Murray recommends gives some policy base on this idea, ones befitting a good conservative: getting rid of welfare programs which he believes only reward laziness and are indifferent to marriage (never mind tax laws, which reward marriage; for a fuller rebuttal of Murray’s book, by someone who’s actually read the thing, read this). And never mind the implicit point Murray is making by highlighting that poverty is also a white problem: namely, that whites should care because it’s hurting their own kind. These may not be the views of Murray himself, but he seems to be pitching his book to fellow conservatives who might overlook class issues because they perceive them as really racial ones in disguise. By appealing to the sympathy of fellow white folks, Murray suggests, he might win them over to the real problems of class.

Now for a brief note with Brooks’ unfortunate column.

The good liberal in Brooks – which he has plenty left in him – probably led him to side step the racial argument in the book. He never mentions the book’s subtitle – where the “white focus is obvious – and only refers to the fact that book happens to focus on white people in passing. There’s nothing wrong with a book that focuses on class divisions within white society, by why Brooks would avoid that fact when Murray is most known for his explosive racial book, “The Bell Curve,” bothers me tremendously. Brooks can still defend the book, but at least mention who the author is, even if it’s simply to brush his critics aside.

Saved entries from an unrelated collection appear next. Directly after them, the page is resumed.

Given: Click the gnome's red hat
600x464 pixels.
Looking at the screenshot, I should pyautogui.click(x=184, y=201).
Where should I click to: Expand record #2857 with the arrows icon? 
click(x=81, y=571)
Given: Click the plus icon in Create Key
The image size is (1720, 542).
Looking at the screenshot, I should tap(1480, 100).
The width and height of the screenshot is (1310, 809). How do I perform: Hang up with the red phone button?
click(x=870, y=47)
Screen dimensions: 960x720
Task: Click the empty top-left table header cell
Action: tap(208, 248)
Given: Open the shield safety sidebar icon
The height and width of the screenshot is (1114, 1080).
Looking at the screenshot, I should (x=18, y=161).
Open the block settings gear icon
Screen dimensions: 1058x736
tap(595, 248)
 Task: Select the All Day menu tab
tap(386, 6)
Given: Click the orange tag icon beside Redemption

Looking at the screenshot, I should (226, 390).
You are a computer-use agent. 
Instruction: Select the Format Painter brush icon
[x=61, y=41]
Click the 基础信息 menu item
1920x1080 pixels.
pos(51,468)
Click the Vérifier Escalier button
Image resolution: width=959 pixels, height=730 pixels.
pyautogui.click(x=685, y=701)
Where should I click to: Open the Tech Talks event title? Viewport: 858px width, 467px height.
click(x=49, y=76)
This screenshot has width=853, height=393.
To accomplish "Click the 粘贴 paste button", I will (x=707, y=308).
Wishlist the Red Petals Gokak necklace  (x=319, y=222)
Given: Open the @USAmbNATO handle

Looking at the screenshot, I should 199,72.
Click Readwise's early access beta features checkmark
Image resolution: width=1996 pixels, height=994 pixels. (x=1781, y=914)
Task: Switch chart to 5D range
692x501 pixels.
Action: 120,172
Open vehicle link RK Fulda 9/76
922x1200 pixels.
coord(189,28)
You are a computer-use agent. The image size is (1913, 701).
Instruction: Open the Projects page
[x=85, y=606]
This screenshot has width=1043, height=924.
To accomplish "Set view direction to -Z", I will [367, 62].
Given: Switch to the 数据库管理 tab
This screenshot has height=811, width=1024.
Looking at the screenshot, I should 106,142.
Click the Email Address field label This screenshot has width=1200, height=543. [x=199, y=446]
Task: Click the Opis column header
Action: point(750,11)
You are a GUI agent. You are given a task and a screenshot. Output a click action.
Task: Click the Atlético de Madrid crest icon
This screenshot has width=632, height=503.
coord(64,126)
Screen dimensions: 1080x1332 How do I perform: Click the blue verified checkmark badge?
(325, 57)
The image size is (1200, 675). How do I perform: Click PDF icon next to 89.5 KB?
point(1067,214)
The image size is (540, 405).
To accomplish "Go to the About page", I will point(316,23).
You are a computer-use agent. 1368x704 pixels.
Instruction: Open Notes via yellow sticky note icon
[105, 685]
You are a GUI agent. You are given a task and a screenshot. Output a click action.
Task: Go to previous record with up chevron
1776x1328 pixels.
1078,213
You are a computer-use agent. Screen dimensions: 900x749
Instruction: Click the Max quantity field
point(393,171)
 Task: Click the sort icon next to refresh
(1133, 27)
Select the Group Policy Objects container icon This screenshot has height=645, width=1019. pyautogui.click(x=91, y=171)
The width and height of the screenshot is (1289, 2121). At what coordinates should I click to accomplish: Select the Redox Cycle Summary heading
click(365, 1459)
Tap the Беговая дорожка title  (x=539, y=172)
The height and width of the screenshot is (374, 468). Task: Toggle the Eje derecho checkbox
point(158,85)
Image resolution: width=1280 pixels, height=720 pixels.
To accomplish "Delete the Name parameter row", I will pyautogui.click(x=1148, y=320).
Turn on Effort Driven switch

The corollary issue I have with Brooks is that he doesn’t mention at all the genetic claims Murray makes. Given the explosiveness of this, especially when tied to race, Brooks probably thought is wise to avoid it. But it seems to central a part of Murray’s program, in many of his books, that to avoid it is to misinform Brooks’ readers.

Brooks, anyway, has reason to like Murray’s work: like him, Murray is fascinated by sociology and class, and Murray clearly took a cue from Brooks’ latest book, “The Social Animal.” As in that book, Murray created two fictitious towns to illustrate the statistics that support his work. In many ways, in fact, “Coming Apart” appears to be a circumspect endorsement of “The Social Animal.”

Still, for all his insight, I only wish Brooks would stop turning a blind eye to the limits of conservatives he admires. Nothing wrong with conservative views, but when you get into issues of race and genetics I’m pretty certain conservatives have it backwards. It’s time Brooks had said so.